Copy out every line of the data below precisely as it appears, changing nothing.

═══ RECORDS FOR THE TASK ═══

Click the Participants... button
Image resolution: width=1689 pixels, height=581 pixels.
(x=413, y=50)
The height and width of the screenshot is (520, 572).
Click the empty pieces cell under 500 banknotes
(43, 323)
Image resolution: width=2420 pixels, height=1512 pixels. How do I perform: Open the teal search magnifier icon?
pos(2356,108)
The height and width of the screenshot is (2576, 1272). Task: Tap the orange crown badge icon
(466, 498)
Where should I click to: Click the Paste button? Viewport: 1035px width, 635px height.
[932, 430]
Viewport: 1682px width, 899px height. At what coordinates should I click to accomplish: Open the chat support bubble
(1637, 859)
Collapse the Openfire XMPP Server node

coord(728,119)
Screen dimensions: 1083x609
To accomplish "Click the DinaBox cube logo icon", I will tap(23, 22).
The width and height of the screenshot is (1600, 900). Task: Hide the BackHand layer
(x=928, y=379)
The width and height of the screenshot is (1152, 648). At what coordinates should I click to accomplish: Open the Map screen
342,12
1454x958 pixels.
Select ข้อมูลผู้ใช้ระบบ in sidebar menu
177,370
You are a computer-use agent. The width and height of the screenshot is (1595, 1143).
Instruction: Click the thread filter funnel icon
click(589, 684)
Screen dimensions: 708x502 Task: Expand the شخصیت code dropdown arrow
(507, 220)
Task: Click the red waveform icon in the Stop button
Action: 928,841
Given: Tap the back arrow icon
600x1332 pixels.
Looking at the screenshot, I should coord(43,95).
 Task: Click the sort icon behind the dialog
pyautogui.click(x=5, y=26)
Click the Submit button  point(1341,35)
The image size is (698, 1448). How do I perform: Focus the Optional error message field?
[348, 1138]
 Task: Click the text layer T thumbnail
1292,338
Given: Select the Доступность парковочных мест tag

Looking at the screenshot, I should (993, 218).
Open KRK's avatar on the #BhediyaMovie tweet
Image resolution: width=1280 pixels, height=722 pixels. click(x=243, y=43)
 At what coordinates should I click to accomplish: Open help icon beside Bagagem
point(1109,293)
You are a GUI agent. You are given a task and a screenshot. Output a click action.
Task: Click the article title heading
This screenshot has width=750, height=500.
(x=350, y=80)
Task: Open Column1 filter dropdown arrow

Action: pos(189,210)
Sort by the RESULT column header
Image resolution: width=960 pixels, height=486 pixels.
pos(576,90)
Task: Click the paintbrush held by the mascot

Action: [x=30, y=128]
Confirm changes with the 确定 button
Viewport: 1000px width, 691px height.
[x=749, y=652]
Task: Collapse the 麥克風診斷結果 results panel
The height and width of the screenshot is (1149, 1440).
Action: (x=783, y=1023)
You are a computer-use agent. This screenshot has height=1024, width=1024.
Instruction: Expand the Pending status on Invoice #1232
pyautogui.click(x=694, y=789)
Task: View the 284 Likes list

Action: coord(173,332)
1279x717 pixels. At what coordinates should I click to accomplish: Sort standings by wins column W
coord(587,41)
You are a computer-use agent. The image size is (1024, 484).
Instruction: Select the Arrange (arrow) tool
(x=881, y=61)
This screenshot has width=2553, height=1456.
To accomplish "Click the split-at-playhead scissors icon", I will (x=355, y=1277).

═══

**COMPLETE RESPONSE**
Click the Participants... button
Image resolution: width=1689 pixels, height=581 pixels.
(x=413, y=50)
The height and width of the screenshot is (520, 572).
Click the empty pieces cell under 500 banknotes
(43, 323)
Image resolution: width=2420 pixels, height=1512 pixels. How do I perform: Open the teal search magnifier icon?
pos(2356,108)
The height and width of the screenshot is (2576, 1272). Task: Tap the orange crown badge icon
(466, 498)
Where should I click to: Click the Paste button? Viewport: 1035px width, 635px height.
[932, 430]
Viewport: 1682px width, 899px height. At what coordinates should I click to accomplish: Open the chat support bubble
(1637, 859)
Collapse the Openfire XMPP Server node

coord(728,119)
Screen dimensions: 1083x609
To accomplish "Click the DinaBox cube logo icon", I will tap(23, 22).
The width and height of the screenshot is (1600, 900). Task: Hide the BackHand layer
(x=928, y=379)
The width and height of the screenshot is (1152, 648). At what coordinates should I click to accomplish: Open the Map screen
342,12
1454x958 pixels.
Select ข้อมูลผู้ใช้ระบบ in sidebar menu
177,370
You are a computer-use agent. The width and height of the screenshot is (1595, 1143).
Instruction: Click the thread filter funnel icon
click(589, 684)
Screen dimensions: 708x502 Task: Expand the شخصیت code dropdown arrow
(507, 220)
Task: Click the red waveform icon in the Stop button
Action: 928,841
Given: Tap the back arrow icon
600x1332 pixels.
Looking at the screenshot, I should coord(43,95).
 Task: Click the sort icon behind the dialog
pyautogui.click(x=5, y=26)
Click the Submit button  point(1341,35)
The image size is (698, 1448). How do I perform: Focus the Optional error message field?
[348, 1138]
 Task: Click the text layer T thumbnail
1292,338
Given: Select the Доступность парковочных мест tag

Looking at the screenshot, I should (993, 218).
Open KRK's avatar on the #BhediyaMovie tweet
Image resolution: width=1280 pixels, height=722 pixels. click(x=243, y=43)
 At what coordinates should I click to accomplish: Open help icon beside Bagagem
point(1109,293)
You are a GUI agent. You are given a task and a screenshot. Output a click action.
Task: Click the article title heading
This screenshot has width=750, height=500.
(x=350, y=80)
Task: Open Column1 filter dropdown arrow

Action: pos(189,210)
Sort by the RESULT column header
Image resolution: width=960 pixels, height=486 pixels.
pos(576,90)
Task: Click the paintbrush held by the mascot

Action: [x=30, y=128]
Confirm changes with the 确定 button
Viewport: 1000px width, 691px height.
[x=749, y=652]
Task: Collapse the 麥克風診斷結果 results panel
The height and width of the screenshot is (1149, 1440).
Action: (x=783, y=1023)
You are a computer-use agent. This screenshot has height=1024, width=1024.
Instruction: Expand the Pending status on Invoice #1232
pyautogui.click(x=694, y=789)
Task: View the 284 Likes list

Action: coord(173,332)
1279x717 pixels. At what coordinates should I click to accomplish: Sort standings by wins column W
coord(587,41)
You are a computer-use agent. The image size is (1024, 484).
Instruction: Select the Arrange (arrow) tool
(x=881, y=61)
This screenshot has width=2553, height=1456.
To accomplish "Click the split-at-playhead scissors icon", I will (x=355, y=1277).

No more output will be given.